I've been trying to perform Wilcoxon Signed Rank Test on my huge dataset. below is a representative of my sample
sample Abiotrophia Abyssicoccus Acaryochloris yield day season
R11P4_BS 0.454828660436137 8.71569632259294 0 low 60 2
R13P1_BS 0.013239875389408 10.8649859288577 0.147574819401445 high 60 1
R13P3_BS 0 5.13545281606475 0.386996904024768 low 30 1
I would like to compare and get a p-value for my sample group (ex: yield-high and low) for each bacteria (Abyssicoccus albus, Acaryochloris marina, Acetilactobacillus jinshanensis) baed on Wilcoxon Signed Rank Test. Final goal is to determine which bacteria differs significantly in 'high' and 'low'.
> dput(head(dat))
structure(list(Abiotrophia = c(0, 3.21408045977011, 0.117816091954023,
0, 0.002873563218391, 0), Abyssicoccus = c(0.454828660436137,
0.013239875389408, 0, 0, 0, 0.007009345794393), Acaryochloris = c(8.71569632259294,
10.8649859288577, 5.13545281606475, 5.72940386089162, 0.888392623745432,
3.93946335292641), day = c(0L, 60L, 60L, 60L, 90L, 90L), yield = c("low",
"high", "high", "low", "high", "high"), season = c(1L, 1L,
1L, 1L, 1L, 1L)), row.names = c("R11P4_BS", "R13P1_BS", "R13P3_BS",
"R13P6_BS", "R14P1_BS", "R14P3_BS"), class = "data.frame")

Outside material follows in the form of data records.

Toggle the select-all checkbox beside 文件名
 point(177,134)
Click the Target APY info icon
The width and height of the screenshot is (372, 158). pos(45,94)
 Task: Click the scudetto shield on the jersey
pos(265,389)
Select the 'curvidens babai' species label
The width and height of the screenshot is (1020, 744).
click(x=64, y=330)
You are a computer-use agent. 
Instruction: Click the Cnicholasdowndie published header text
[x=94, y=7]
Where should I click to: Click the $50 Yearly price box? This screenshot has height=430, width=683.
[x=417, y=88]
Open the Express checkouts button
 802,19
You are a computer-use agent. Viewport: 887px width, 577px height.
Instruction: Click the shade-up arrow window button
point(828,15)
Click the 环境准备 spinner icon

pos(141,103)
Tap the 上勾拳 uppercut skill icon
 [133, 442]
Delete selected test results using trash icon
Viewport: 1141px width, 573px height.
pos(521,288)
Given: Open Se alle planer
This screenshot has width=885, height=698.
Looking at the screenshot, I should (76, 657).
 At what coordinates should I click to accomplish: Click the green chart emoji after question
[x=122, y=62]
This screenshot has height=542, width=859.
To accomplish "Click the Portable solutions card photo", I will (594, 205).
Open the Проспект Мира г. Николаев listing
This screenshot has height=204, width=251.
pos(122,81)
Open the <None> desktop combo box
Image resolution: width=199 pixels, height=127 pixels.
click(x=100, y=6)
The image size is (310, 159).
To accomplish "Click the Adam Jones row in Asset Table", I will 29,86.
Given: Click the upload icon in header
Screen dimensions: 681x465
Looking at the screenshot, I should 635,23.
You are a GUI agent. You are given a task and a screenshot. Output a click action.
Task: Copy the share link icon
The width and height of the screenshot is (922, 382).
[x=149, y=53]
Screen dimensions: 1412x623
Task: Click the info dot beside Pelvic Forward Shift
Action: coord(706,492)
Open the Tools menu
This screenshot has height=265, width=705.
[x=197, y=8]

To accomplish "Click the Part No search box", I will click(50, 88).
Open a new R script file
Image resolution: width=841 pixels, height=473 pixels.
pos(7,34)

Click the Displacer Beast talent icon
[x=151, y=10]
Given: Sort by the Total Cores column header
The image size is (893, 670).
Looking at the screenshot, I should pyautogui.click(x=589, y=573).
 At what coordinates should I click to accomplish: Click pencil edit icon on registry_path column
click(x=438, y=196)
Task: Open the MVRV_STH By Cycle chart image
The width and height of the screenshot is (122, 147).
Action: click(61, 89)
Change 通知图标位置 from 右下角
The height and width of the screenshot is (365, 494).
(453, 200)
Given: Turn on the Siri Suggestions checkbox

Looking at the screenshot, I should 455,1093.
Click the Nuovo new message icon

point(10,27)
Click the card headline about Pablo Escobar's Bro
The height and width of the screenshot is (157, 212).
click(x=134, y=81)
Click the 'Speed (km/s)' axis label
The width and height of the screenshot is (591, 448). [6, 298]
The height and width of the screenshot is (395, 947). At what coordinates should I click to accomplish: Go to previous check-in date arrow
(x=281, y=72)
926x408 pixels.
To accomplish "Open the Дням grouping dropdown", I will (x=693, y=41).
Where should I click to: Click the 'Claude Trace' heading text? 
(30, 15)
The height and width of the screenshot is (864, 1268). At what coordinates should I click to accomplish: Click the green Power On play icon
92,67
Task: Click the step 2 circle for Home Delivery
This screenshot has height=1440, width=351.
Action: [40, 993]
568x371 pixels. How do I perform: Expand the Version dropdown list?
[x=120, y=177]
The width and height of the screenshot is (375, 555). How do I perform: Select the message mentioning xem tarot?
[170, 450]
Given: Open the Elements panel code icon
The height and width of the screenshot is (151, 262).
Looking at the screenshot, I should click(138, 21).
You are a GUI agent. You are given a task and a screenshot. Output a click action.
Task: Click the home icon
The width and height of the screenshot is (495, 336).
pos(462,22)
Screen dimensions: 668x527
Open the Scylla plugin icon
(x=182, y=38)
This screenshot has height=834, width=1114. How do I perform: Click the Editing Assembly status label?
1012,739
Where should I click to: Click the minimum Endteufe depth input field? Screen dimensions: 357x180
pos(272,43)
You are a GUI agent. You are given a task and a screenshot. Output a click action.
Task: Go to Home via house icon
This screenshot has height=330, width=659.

this is what i managed to do so far, i believe this shows the p-value for data in row no7
wilcox.test(data[data$yield == "low", 7],
data[data$yield == "high", 7], exact=FALSE)$p.val
[1] 0.09657031
and the code below gave me error:
sapply(2:ncol(data),
function(x) {
wilcox.test(data[data$yield == "low", 7],
data[data$yield == "high", 7], exact=FALSE)$p.val
}
)